A roaring trade?

Michael ‘t Sas-Rolfes

lionLion bones have now joined elephant ivory and rhino horn as contentious commodities in the wildlife trade policy arena. This follows revelations of a growing export market of bones from deceased captive-bred lions from South Africa to Southeast Asia – and sharply divided opinions over how policy-makers should respond to this. To date, this trade has been both legal and sustainable, but raises animal welfare concerns, makes lion conservationists very nervous, and is fuelling a strong activist drive to ban both commercial captive breeding and the trade. Following recent events, I have decided to include this issue as part my doctoral research on how conflicting views on policy toward commercial uses of wildlife are affecting conservation of Africa’s megafauna.

In my previous blog post, I reported on the intensification of rhino management in Africa. I subsequently attended the 17th Conference of Parties to CITES (held in Johannesburg, South Africa in September last year) where a proposal from Swaziland to re-establish a legal international rhino horn trade was defeated in a vote. However, the battle lines of trade policy debates have shifted now that the South African government has tabled draft legislation to re-establish a tightly regulated domestic trade in rhino horn and is proposing to allow lion bone exports to continue.

Following the high-profile 2015 death of Cecil  the lion and the release of Blood Lions, a disturbing documentary on the practices of some of South Africa’s commercial captive lion breeding operations, activists have increasingly campaigned for stricter legal protection of Africa’s threatened wild lion populations. Among the measures they proposed last year were a CITES Appendix I up-listing for the African lion and the termination of commercial captive breeding and associated ‘canned hunting’ in South Africa – the latter call was formalised by a motion passed at the IUCN World Conservation Congress held in Hawaii in early September last year. However, at the CITES meeting the Parties decided to retain the African lion on Appendix II, with an annotation that prohibits trade in any products from wild lions but allows South Africa to continue exporting lion bones from captive-bred animals, subject to an annual quota.

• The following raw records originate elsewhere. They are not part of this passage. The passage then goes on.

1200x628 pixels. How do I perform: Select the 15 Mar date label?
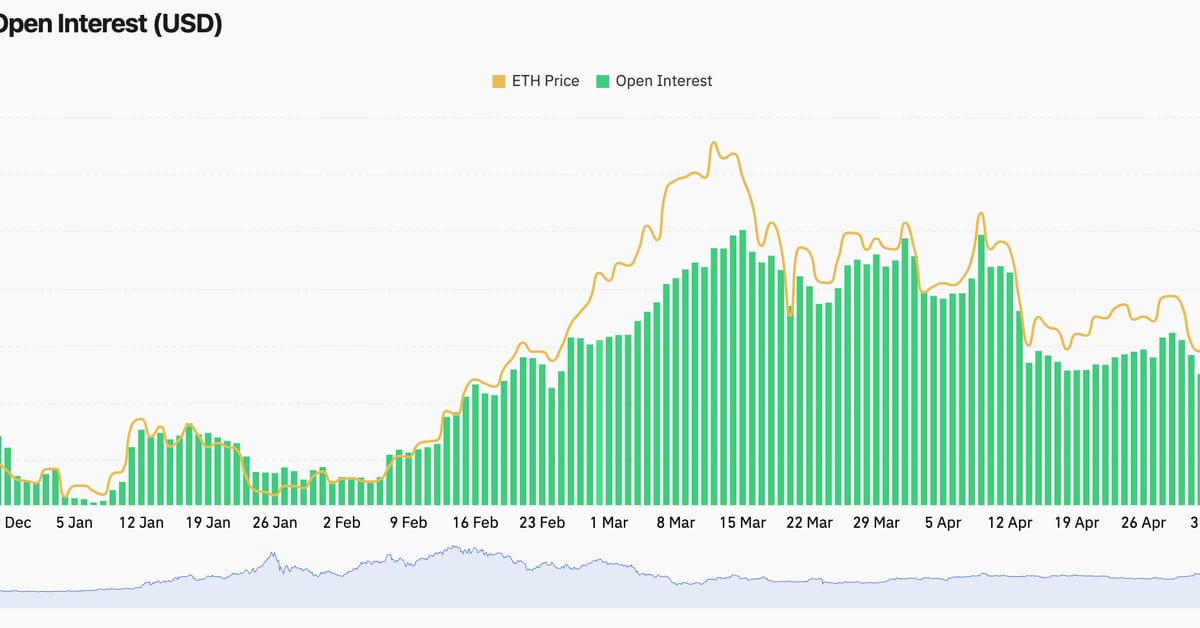tap(743, 522)
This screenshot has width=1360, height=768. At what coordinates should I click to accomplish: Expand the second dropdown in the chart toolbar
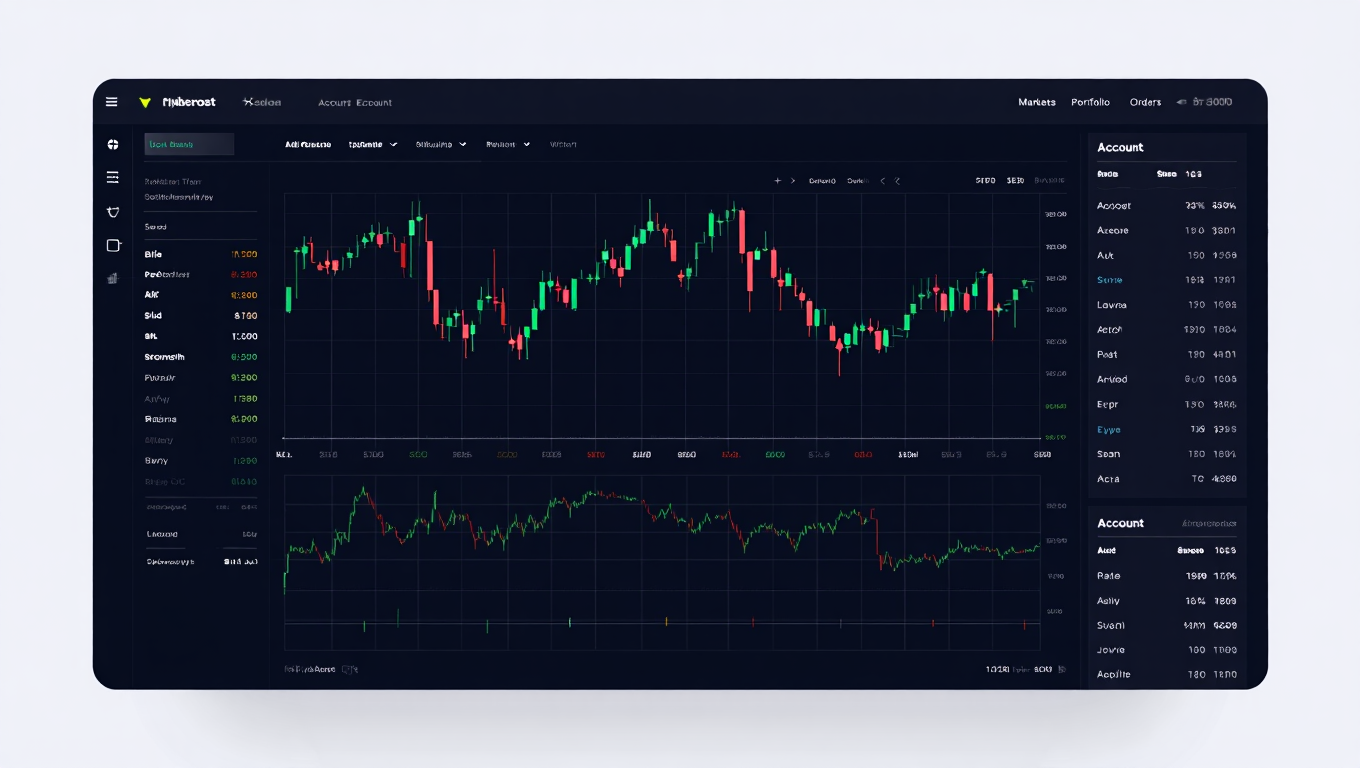440,143
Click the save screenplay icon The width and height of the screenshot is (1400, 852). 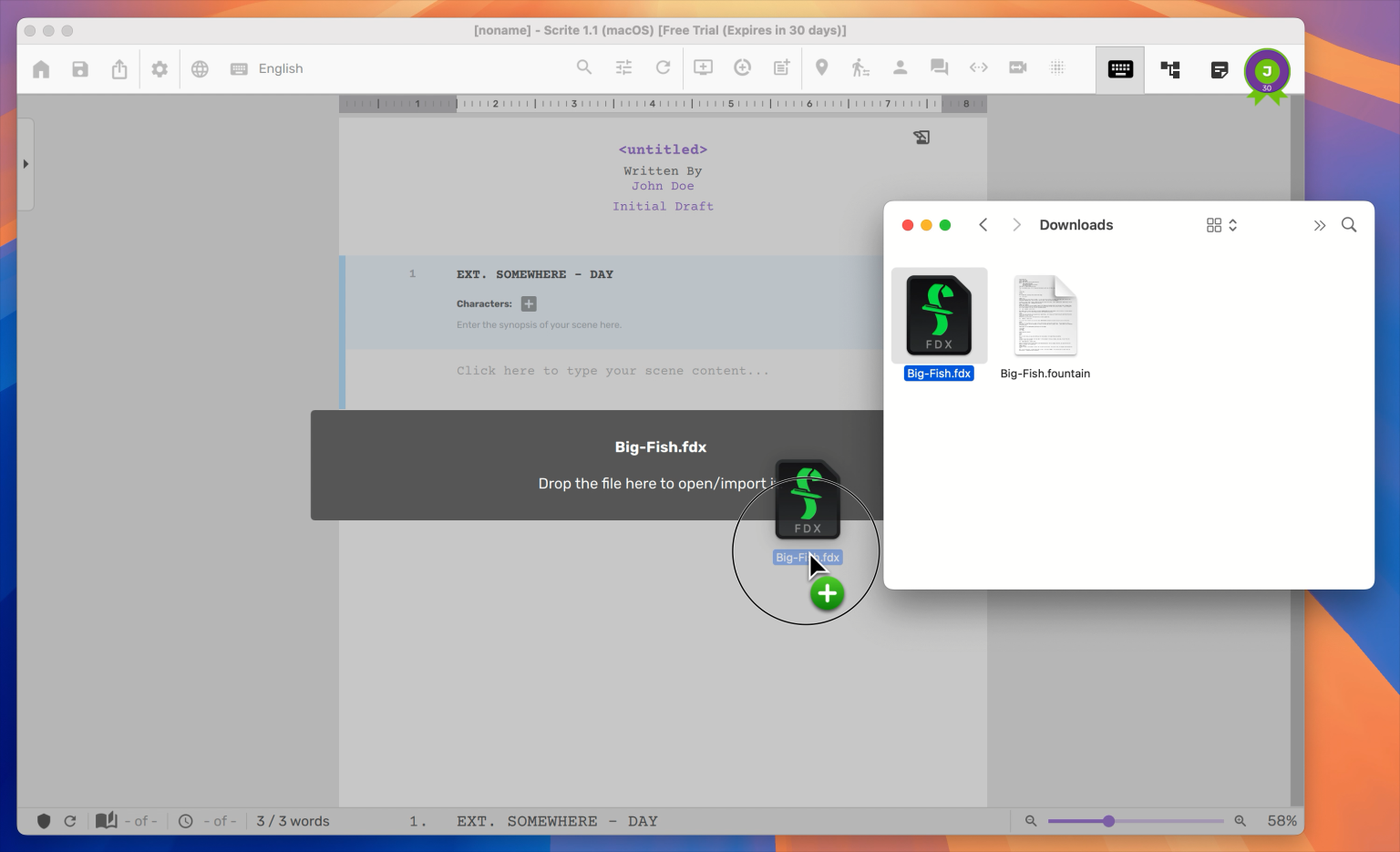click(80, 68)
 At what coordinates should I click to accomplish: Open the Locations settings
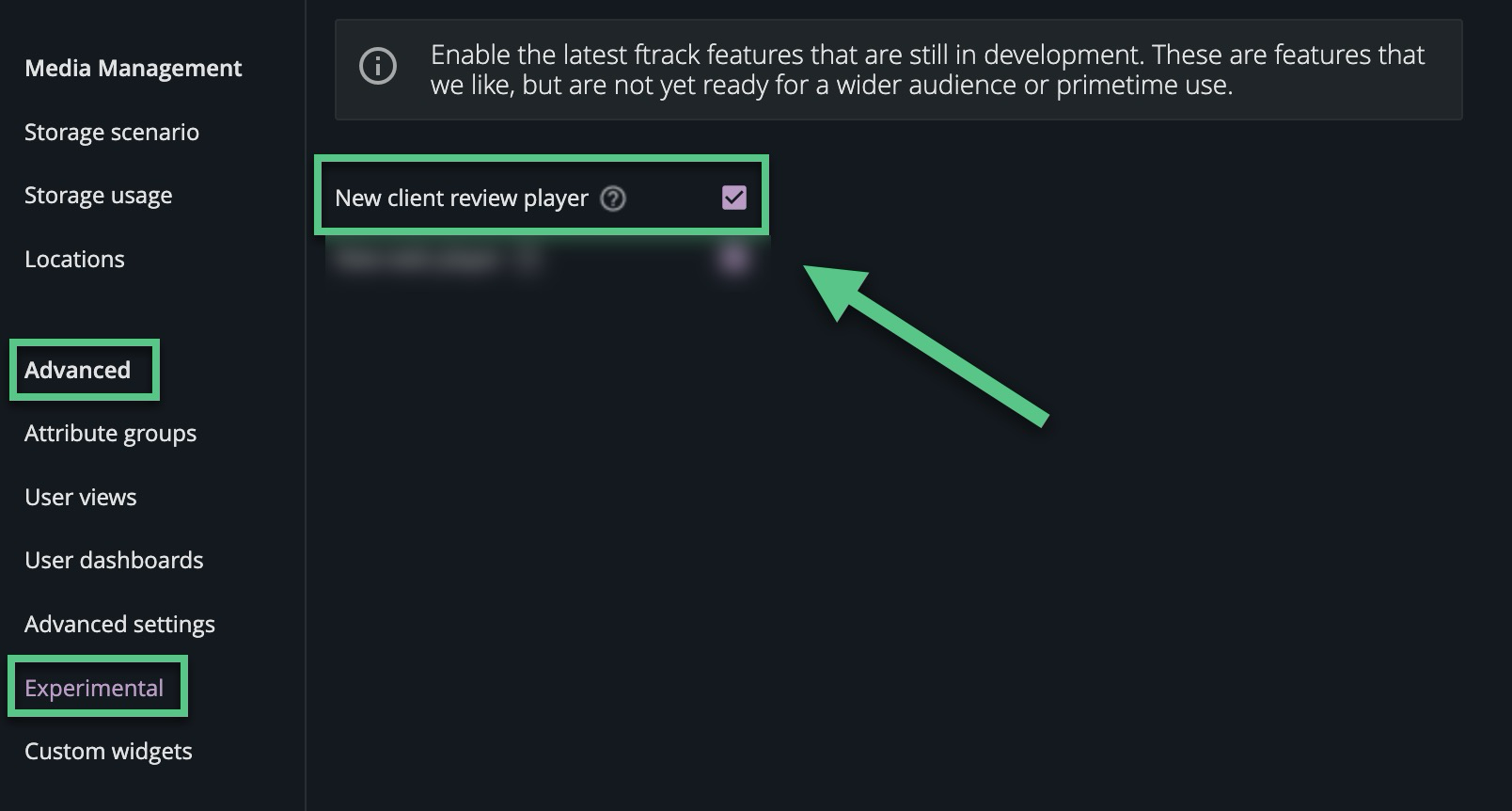(74, 259)
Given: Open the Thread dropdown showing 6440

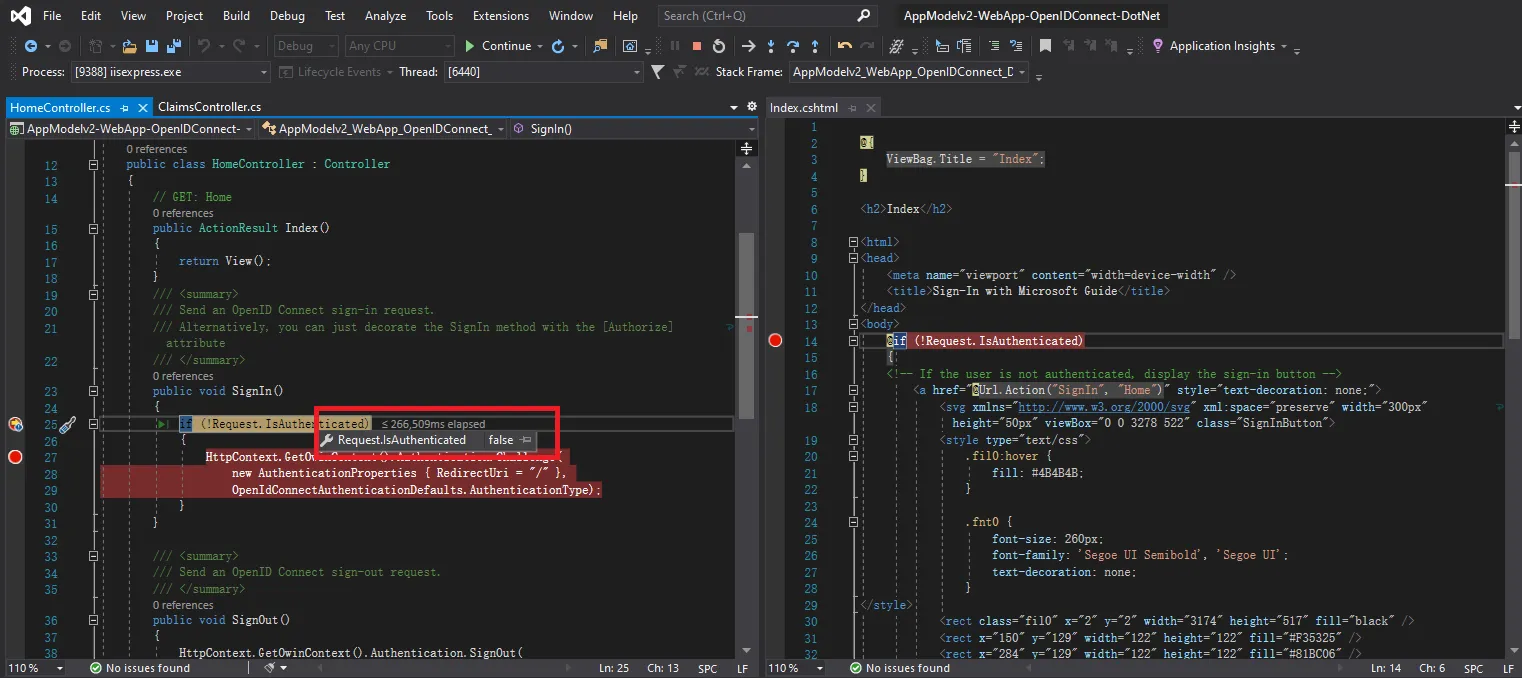Looking at the screenshot, I should (x=637, y=72).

The lion bones are currently sold to wholesale buyers in Southeast Asia, where they are evidently manufactured into substitute (or fake) tiger bone products used in cubtraditional Asian medicine. The use of tiger bone and other tiger products for traditional healing purposes has deep cultural roots in China and other East Asian countries, dating back thousands of years. In 1993, under political pressure from the USA, the Chinese government removed tiger bone from the official pharmacopeia and banned domestic trade in bones, although it allowed continued experimentation with commercial captive breeding. By 2007, numbers of tigers on so-called tiger farms had built up to levels at which certain Chinese scientists and officials felt confident to propose re-instating a domestic trade in tiger bone.

Determined to ensure that China did not do this, a coalition of NGOs succeeded in lobbying the Parties to CITES to table a CITES Decision (which China opposed) at the 14th Conference of the Parties in 2007. Decision 14.69 calls on Parties to restrict intensive breeding activity to that supportive of conservation only and not to breed tigers for their parts and derivatives. However, since that resolution, the extent of commercial captive tiger breeding operations in East Asia has reportedly grown, suggesting that consumer demand for tiger bone products persists at levels that must be taken seriously, not only by tiger conservationists but also by lion conservationists, given that lions are considered by some as a suitable alternative supply source for bone medicines.

South Africa’s captive lion breeding operations have grown significantly in recent years. Originally supplying the demand for guaranteed tourist viewing in small safari parks, breeders progressively catered for demands for cub petting, lion walks, easy trophy hunts and finally the bone export market, which has been prominent in the last decade. However, breeders were dealt a blow last year when the US government decided to ban the import of trophies from captive-bred lions and they are now contemplating their next move. Some may exit the business, but others may attempt to expand bone production for what still appears to be a growing market. What are the implications for wild lions?

lionessTo date the research suggests that wild lions are largely unaffected by the bone trade. And interestingly, South Africa is also the only African country in which all wild lion populations appear to be increasing. This suggests that the links between commercial captive breeding and conservation success deserve closer scrutiny: whereas it is frequently assumed that commercial captive breeding of endangered species threatens wild populations by ‘stimulating demand’ an alternative hypothesis is that captive populations may provide a critical ‘buffer’ role, shielding wild populations from certain forms of illegal exploitation. Both hypotheses need to be carefully and critically examined, something I intend to do as part of my research for the Oxford Martin Programme on Illegal Wildlife Trade.

I am no fan of breeding wildlife in captivity – as you can see from my photos, I prefer my lions wild and free, for both aesthetic and ethical reasons – however, as a committed conservation scientist I feel compelled to tackle the difficult ‘what if’ questions. I firmly believe that sensible resolution to complex wildlife trade issues can only be achieved through evidence-based policy.